Paranoja – choroba psychiczna Gogola – nie jest nabyta, lecz dziedziczna. Dzięki niej mózg pisarza rozwinął się tylko w jednym kierunku: Gogol wyróżniał się rzadką obserwacją, miał gwałtowną wyobraźnię i bardzo dobrze rozumiał ludzi. W żaden inny sposób megalomański pisarz nie odniósł choćby skromnego sukcesu. Mógł studiować tylko to, co go fascynowało, ale wykazywał zainteresowanie ograniczoną liczbą przedmiotów. Choroba Gogola przyczyniła się do jego szybkiego rozwoju literackiego, była też przyczyną nie mniej szybkiego zaniku: dożywszy 43 roku życia, Gogol wszystkie swoje znaczące dzieła napisał w wieku 30 lat.

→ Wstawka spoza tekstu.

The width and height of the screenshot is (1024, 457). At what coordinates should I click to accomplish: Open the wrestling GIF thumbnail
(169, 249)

O żadnym wielkim pisarzu nie mówiono tyle i na różne sposoby, co o Gogolu. Powstało wiele różnych sądów na temat jego życia, choroby i samej śmierci. Możliwy wkład wnieśli współcześni pisarzowi, zarówno ci, którzy znali go z bliska, jak i ze słyszenia. Przyjaciele, krewni, przypadkowi znajomi.

1. BIOGRAFIA GOGOLA


Z reguły badając konkretną chorobę, zwracają uwagę na cechy drzewa genealogicznego. Szukają podobnej patologii u bliskich i dalekich krewnych. Genealogia Gogola jest bardzo interesująca. Jego ojciec, Wasilij Afanasjewicz, był osobą wesołą, towarzyską o niewątpliwych skłonnościach literackich. Pisał sztuki i wystawiał je na scenie teatru amatorskiego swojego sąsiada i dalekiego krewnego emerytowanego szlachcica Katarzyny D.P. Troszczeński.

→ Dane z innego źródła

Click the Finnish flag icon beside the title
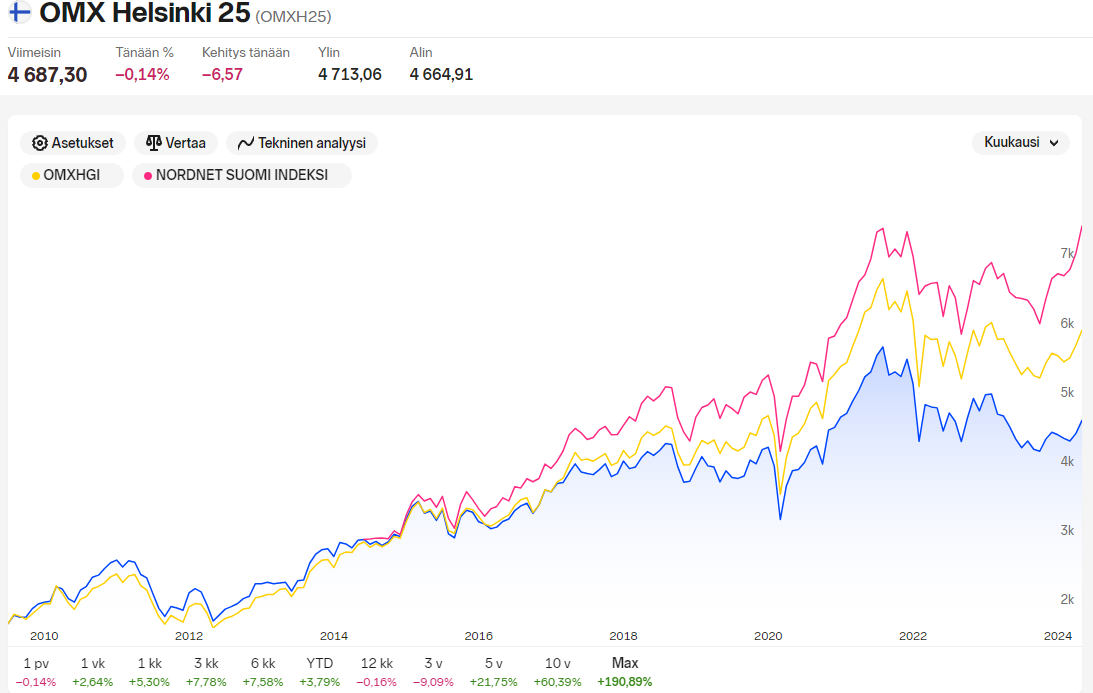The image size is (1093, 693). 20,12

Wśród krewnych ze strony matki Gogola było wielu dziwnych, mistycznych skłonności i po prostu chorych psychicznie. Sama Marya Iwanowna Gogol była niezwykle wrażliwa i podejrzliwa. Według najbliższego przyjaciela pisarza A.S. Danilewskiego przypisała swojemu synowi „... wszystkie najnowsze wynalazki (parowce, koleje) i opowiadała o tym wszystkim przy każdej okazji”. MI. Gogol był niesforny. Prowadziła zły biznes. Miała tendencję do kupowania niepotrzebnych rzeczy. I była podejrzliwa.

Początkowo Gogol nie był obdarzony ani siłą, ani zdrowiem. Jako noworodek, jak pisze jeden z pierwszych biografów pisarza, był „niezwykle chudy i słaby”. Rodzice długo obawiali się o jego życie, dopiero po sześciu tygodniach podjęli ryzyko przeniesienia go z Wielkiego Soroczinca, gdzie się urodził, do domu w Janowszczynie. Niewielkiego wzrostu, wątłego ciała, o wąskiej klatce piersiowej, wydłużonej twarzy i długim nosie, Gogol był klasycznym przykładem astenicznej budowy ciała. Ten typ budowy ciała predysponuje zarówno do zaburzeń psychicznych, jak i do gruźlicy. Nic dziwnego, że Gogol przez długi czas chorował na „skrofulę” – chorobę, której objawy współczesna medycyna kojarzy z przewlekłą infekcją gruźlicą.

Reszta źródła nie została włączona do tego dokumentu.